En barcas improvisadas, malgaches avanzan angustiados para ver qué quedó de sus casas y de sus cosechas tras diez días de intensas lluvias que azotaron Madagascar, con el paso de la tormenta tropical Ana.
Al menos 51 personas murieron desde que comenzó el diluvio la noche del 17 de enero en la gran isla del Océano Índico. Unos 130.000 habitantes se vieron afectados, la mayoría de ellos están ahora sin techo.
En este barrio del sur de la capital Antananarivo, pequeños grupos se abren camino a remo entre las lentejas de agua y las plantas flotantes típicas de la isla -llamadas tsifakona-, generalmente utilizadas como alimento para los cerdos.
Las lluvias cesaron desde hace tres días y los habitantes regresan poco a poco. Algunos no quisieron gastar los 300 ariary (0,08 dólares) para el transporte y vuelven a pie, llevando a los niños en brazos en los lugares donde el nivel de agua sigue siendo alto.
Ulrich Tsontsozafy, un militar retirado de 66 años, relata cómo las trombas de agua lo sorprendieron en plena noche. "Me desperté a las 3 de la mañana para ir al baño y descubrí mi casa llena de agua", explica sentado en la parte superior de una pila de sillas de plástico en su sala de estar empapada.

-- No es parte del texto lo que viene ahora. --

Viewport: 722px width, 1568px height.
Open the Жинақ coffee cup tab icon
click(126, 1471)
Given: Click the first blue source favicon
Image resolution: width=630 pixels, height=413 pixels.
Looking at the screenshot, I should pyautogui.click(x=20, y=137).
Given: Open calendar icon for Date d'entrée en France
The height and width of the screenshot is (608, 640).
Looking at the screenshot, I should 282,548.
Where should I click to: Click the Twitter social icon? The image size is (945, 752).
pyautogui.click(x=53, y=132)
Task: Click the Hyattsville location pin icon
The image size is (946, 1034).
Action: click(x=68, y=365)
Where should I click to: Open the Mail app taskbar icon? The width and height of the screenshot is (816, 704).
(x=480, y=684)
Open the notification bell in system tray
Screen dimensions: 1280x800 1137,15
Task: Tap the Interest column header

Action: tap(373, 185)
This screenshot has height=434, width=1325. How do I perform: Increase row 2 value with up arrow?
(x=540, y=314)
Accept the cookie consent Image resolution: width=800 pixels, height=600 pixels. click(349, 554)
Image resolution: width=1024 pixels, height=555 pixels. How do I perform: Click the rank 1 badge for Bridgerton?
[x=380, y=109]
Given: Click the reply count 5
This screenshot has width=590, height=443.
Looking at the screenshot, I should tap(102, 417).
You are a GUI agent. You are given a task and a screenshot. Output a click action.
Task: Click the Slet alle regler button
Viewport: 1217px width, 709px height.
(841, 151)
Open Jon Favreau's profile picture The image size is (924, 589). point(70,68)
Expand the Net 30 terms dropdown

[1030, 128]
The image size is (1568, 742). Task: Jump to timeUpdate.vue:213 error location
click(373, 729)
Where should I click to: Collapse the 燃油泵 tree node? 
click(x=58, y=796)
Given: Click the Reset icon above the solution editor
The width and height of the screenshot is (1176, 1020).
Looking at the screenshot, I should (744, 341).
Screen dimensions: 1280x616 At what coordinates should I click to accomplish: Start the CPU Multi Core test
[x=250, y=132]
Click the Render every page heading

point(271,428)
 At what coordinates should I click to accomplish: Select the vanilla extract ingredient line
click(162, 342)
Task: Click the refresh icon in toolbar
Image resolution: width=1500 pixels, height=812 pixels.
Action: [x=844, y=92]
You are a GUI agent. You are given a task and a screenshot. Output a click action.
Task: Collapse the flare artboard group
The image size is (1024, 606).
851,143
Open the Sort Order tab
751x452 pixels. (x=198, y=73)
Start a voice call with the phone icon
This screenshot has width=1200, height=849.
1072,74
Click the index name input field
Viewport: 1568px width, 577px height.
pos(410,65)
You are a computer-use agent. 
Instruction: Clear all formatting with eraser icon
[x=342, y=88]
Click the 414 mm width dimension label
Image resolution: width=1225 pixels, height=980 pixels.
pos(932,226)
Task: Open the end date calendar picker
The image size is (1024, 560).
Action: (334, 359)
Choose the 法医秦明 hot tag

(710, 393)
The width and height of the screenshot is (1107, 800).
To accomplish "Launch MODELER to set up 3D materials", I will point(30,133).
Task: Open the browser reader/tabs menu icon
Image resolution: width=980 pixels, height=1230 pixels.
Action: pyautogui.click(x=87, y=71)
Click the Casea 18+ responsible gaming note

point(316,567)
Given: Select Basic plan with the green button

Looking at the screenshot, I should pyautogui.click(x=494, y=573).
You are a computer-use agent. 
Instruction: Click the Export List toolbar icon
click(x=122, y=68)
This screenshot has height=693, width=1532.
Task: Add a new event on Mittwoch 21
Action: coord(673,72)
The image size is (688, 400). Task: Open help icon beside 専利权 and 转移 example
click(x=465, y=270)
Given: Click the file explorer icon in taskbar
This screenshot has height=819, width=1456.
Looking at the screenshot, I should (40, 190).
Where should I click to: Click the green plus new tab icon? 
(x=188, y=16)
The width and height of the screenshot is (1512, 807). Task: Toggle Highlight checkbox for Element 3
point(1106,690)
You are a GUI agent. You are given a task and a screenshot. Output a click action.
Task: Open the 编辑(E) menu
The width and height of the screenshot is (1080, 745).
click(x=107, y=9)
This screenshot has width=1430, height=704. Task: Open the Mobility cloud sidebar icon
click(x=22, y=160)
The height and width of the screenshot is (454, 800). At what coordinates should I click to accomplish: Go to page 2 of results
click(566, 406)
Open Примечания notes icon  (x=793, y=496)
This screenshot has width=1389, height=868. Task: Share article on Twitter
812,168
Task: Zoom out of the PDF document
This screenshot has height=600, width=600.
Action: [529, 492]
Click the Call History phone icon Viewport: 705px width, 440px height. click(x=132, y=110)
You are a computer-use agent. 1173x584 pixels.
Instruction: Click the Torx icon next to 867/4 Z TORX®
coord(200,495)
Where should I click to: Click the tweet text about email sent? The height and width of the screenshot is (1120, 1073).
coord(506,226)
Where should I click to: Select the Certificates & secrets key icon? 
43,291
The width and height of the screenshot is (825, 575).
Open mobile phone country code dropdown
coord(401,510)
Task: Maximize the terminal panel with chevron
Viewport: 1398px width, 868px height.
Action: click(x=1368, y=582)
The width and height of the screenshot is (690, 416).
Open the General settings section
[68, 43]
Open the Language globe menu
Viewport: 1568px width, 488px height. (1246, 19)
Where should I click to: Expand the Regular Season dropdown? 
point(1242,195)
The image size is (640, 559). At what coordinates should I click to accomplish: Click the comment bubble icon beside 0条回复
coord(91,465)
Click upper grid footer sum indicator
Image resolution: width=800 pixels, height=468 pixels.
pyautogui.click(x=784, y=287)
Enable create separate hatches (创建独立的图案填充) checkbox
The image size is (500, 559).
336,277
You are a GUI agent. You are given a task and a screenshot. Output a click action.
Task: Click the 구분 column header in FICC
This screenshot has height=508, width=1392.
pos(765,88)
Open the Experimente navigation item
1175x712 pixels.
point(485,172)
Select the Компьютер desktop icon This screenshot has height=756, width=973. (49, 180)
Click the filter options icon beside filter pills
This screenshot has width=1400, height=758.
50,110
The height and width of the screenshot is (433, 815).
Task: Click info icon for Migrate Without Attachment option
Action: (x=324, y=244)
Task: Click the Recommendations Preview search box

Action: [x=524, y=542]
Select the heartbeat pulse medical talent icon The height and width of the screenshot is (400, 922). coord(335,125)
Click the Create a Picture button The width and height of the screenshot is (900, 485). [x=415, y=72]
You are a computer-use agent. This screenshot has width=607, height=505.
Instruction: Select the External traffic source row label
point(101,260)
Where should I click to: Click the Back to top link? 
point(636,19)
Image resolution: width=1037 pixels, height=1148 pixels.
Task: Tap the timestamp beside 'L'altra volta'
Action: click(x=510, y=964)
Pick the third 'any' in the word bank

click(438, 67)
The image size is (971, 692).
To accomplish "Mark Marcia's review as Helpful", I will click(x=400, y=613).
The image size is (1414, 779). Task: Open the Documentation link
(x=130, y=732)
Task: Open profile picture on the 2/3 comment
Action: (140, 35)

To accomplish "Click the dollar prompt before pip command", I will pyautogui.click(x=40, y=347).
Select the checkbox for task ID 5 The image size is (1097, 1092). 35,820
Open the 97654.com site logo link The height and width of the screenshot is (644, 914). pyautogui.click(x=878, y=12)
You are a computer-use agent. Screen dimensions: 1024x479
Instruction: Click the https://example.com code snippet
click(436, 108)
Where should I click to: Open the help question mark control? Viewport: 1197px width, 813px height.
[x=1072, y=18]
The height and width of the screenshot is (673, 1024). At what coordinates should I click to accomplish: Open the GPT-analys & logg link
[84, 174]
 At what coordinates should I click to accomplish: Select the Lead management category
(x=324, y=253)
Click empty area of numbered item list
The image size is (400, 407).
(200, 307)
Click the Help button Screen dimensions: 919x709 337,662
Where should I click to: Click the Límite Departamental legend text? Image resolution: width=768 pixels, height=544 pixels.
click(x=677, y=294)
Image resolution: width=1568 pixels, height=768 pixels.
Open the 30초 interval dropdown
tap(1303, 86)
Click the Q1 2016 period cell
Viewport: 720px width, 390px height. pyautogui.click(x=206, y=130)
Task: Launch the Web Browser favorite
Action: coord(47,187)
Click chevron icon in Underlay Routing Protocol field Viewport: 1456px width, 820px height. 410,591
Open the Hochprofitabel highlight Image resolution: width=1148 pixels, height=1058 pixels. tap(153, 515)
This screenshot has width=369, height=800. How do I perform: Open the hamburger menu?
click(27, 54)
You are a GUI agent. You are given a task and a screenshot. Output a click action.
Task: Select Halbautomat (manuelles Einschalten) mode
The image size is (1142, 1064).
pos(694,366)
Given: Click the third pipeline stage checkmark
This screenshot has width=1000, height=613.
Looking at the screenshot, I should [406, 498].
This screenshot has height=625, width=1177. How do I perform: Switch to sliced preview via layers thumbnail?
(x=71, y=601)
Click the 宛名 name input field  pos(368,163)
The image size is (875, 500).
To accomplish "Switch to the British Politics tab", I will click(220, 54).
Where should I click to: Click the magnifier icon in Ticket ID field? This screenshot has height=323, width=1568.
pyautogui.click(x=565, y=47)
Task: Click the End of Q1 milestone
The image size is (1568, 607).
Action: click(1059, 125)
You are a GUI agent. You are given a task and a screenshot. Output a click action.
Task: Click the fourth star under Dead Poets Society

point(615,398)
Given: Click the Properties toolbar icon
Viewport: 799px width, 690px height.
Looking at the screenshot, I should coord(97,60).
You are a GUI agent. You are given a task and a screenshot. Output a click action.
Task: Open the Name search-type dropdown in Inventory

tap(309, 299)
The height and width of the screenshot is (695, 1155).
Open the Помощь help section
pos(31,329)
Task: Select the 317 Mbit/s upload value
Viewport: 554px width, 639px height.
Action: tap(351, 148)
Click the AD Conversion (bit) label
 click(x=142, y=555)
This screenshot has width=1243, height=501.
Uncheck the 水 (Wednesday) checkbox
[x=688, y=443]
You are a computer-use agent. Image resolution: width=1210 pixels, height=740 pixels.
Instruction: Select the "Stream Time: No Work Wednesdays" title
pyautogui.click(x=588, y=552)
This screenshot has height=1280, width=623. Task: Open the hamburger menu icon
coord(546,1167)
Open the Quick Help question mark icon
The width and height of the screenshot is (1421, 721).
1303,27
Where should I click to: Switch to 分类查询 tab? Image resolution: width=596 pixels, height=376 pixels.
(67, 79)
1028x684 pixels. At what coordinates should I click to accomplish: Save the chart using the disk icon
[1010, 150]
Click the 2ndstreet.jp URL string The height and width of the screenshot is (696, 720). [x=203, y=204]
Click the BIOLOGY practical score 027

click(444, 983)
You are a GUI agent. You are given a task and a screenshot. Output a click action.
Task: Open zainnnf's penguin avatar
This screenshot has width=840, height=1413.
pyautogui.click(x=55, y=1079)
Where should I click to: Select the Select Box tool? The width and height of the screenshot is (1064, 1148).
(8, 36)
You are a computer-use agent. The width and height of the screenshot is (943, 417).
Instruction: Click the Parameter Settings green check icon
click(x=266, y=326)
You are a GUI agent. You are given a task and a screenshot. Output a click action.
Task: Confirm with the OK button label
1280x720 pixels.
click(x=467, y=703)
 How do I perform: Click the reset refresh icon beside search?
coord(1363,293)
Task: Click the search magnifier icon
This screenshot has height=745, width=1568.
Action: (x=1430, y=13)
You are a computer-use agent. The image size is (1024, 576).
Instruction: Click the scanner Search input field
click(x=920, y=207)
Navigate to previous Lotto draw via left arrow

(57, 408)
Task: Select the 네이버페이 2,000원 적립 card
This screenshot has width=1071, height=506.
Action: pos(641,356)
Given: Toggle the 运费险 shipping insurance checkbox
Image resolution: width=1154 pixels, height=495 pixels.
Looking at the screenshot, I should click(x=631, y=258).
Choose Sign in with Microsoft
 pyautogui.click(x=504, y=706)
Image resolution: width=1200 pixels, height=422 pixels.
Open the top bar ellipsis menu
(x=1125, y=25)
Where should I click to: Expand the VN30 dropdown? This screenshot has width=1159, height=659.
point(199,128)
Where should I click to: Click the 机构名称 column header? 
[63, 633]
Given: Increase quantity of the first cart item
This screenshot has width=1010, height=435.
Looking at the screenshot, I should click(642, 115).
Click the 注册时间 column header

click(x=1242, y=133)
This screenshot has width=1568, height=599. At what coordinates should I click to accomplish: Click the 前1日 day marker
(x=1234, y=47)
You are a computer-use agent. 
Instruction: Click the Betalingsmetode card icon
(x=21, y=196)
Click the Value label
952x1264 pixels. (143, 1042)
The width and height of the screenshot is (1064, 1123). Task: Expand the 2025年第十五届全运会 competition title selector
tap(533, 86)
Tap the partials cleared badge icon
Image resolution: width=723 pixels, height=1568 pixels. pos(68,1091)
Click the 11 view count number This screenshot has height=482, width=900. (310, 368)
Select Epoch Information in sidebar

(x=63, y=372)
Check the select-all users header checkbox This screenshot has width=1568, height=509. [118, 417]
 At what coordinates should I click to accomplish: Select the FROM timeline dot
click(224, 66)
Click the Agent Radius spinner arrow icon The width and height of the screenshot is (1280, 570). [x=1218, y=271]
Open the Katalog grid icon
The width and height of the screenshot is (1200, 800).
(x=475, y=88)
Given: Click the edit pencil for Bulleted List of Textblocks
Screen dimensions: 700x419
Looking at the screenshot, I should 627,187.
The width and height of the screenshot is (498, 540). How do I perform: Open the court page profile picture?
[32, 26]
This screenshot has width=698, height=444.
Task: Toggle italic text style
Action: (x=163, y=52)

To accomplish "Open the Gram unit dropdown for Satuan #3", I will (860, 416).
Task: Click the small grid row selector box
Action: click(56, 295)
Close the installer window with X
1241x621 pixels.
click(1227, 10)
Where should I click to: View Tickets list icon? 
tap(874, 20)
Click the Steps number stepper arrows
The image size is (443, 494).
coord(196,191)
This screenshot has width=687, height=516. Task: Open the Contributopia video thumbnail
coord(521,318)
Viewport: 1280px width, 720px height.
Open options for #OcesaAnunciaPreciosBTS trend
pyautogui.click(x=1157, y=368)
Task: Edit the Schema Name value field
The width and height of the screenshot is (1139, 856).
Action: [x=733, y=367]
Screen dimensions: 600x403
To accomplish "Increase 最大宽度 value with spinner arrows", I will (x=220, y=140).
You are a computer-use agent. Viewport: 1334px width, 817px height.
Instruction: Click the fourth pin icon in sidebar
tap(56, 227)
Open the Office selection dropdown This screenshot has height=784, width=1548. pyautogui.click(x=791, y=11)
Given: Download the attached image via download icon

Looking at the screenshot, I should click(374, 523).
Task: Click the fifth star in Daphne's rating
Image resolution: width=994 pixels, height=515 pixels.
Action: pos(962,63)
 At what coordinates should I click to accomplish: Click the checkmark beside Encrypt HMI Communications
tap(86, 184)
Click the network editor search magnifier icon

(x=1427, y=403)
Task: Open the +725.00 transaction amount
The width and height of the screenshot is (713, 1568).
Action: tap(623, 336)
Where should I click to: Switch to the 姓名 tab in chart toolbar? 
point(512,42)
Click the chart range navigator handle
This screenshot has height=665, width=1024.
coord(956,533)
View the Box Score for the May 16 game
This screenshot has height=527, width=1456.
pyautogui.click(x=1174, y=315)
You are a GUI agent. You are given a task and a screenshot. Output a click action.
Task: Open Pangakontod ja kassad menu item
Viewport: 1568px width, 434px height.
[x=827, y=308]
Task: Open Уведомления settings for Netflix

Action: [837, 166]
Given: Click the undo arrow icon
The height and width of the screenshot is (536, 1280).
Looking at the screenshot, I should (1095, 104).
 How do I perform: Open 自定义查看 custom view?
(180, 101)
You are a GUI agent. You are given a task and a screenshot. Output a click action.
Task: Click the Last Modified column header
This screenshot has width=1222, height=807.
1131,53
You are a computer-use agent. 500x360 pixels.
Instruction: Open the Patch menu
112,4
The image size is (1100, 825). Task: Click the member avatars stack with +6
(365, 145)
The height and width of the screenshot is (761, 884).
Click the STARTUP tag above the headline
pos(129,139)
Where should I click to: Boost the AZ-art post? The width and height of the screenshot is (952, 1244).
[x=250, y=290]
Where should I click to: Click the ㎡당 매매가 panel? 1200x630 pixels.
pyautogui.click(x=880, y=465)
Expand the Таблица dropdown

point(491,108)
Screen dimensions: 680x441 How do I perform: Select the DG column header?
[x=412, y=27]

- Plantaciones y casas destruidas -
La tormenta se formó la semana pasada al este de la isla, provocando inundaciones y deslizamientos de tierra.
Después de cruzar Madagascar, Ana se adentró en el canal de Mozambique, azotando también la isla que lleva el mismo nombre y Malawi, cobrándose un total de 90 vidas.
En esta zona pantanosa de la llanura de Betsimitatatra, la gente está acostumbrada a vivir con el agua. Un ingenioso sistema de pontones de madera conecta generalmente las casas entre sí.
Pero la tormenta inundó todo con agua color marrón, que desprende un fuerte olor a florero, y las ratas nadan en la superficie en busca de comida.
"Nuestras plantaciones quedaron destruidas", comenta Tsontsozafy, ocultando mal su emoción. Su esposa, Juliette Etaty, de 65 años, logró salvar algunas bolsas de arroz, guardadas en ollas y algo de ropa, que apila hasta el techo.
En la capital de Madagascar se convirtieron gimnasios y escuelas en refugios de emergencia. Pero ellos no quisieron ir. Por miedo a quedar amontonados y contagiarse el covid-19, y también por miedo a dejar su casa abierta a los cuatro vientos y a los ladrones.
Toky Ny Nosy, de 42 años y desempleada, se refugió en una escuela. No tuvo elección, pensó que su casa se iba a derrumbar bajo el peso de los litros de lluvia. Además, "el agua me impedía respirar bien", explica esta asmática.
Todos los días desde hace casi dos semanas, regresa a su barrio pero "el agua apenas baja", añade adosada contra una pared de ladrillo.
En el patio del establecimiento, convertido en un refugio de emergencia, cientos de familias ven entrar un camión. Trae la cena pero "nunca hay suficiente" para todos, suspira Toky.